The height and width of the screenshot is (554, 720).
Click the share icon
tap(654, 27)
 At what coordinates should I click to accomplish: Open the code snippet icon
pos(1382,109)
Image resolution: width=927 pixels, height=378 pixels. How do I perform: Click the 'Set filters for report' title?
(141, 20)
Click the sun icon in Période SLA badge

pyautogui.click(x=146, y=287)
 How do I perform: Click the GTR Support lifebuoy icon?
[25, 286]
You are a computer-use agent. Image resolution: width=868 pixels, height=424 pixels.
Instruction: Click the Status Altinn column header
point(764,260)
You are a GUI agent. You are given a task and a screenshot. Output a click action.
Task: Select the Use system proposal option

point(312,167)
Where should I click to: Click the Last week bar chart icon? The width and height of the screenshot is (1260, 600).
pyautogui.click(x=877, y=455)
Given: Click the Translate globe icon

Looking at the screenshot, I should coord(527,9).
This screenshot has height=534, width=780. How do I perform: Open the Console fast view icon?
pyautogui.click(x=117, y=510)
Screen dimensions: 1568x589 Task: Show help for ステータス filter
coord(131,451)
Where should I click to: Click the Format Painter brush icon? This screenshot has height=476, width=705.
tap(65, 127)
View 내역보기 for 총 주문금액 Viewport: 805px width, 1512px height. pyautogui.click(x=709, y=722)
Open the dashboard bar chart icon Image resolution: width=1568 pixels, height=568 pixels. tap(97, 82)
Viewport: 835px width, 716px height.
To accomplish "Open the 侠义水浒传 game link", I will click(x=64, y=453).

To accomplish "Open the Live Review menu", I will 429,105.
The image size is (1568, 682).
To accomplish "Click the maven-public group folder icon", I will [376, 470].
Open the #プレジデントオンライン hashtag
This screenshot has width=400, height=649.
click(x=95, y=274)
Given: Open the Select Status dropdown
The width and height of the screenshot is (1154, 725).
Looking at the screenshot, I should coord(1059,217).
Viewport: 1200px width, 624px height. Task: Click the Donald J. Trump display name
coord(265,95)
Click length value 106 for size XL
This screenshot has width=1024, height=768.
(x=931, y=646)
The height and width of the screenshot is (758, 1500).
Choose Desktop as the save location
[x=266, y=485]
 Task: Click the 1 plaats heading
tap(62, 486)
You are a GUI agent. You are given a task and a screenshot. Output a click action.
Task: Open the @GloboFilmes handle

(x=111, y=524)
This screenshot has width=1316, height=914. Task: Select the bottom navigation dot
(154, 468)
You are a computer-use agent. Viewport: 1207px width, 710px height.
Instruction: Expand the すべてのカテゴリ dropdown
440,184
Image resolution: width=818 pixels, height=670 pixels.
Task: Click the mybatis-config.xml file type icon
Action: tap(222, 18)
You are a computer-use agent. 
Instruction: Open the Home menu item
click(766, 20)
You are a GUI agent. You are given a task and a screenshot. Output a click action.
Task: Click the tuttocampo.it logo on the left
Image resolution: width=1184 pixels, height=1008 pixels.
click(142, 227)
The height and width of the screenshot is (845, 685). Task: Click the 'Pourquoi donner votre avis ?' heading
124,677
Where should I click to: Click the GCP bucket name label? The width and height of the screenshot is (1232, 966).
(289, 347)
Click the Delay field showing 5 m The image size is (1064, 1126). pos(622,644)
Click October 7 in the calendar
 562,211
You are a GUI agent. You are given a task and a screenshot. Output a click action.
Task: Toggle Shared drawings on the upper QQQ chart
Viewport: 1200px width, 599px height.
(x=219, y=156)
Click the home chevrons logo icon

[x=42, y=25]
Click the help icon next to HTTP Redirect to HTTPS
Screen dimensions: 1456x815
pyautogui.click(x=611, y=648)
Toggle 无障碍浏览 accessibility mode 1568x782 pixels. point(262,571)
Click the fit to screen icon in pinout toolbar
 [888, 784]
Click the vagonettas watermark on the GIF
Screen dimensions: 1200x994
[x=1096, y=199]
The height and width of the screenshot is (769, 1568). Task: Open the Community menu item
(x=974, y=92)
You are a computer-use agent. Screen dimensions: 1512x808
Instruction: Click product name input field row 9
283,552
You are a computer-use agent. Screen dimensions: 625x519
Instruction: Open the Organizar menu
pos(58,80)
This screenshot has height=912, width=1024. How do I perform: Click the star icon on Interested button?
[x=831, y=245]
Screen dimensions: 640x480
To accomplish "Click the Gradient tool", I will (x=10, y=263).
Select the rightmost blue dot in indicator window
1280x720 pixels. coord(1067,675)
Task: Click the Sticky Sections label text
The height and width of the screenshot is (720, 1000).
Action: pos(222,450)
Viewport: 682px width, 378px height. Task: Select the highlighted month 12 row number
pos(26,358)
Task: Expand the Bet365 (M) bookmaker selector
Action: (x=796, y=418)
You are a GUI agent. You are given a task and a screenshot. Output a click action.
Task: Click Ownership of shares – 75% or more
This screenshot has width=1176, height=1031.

What to do: Starting at the line that contains "You are a computer-use agent. Screen dimensions: 1512x808", quote each remaining line of the entries above, unchanged.

Output of the exercise:
You are a computer-use agent. Screen dimensions: 1512x808
Instruction: Click product name input field row 9
283,552
You are a computer-use agent. Screen dimensions: 625x519
Instruction: Open the Organizar menu
pos(58,80)
This screenshot has height=912, width=1024. How do I perform: Click the star icon on Interested button?
[x=831, y=245]
Screen dimensions: 640x480
To accomplish "Click the Gradient tool", I will (x=10, y=263).
Select the rightmost blue dot in indicator window
1280x720 pixels. coord(1067,675)
Task: Click the Sticky Sections label text
The height and width of the screenshot is (720, 1000).
Action: pos(222,450)
Viewport: 682px width, 378px height. Task: Select the highlighted month 12 row number
pos(26,358)
Task: Expand the Bet365 (M) bookmaker selector
Action: (x=796, y=418)
You are a GUI agent. You are given a task and a screenshot. Output a click action.
Task: Click Ownership of shares – 75% or more
This screenshot has width=1176, height=1031.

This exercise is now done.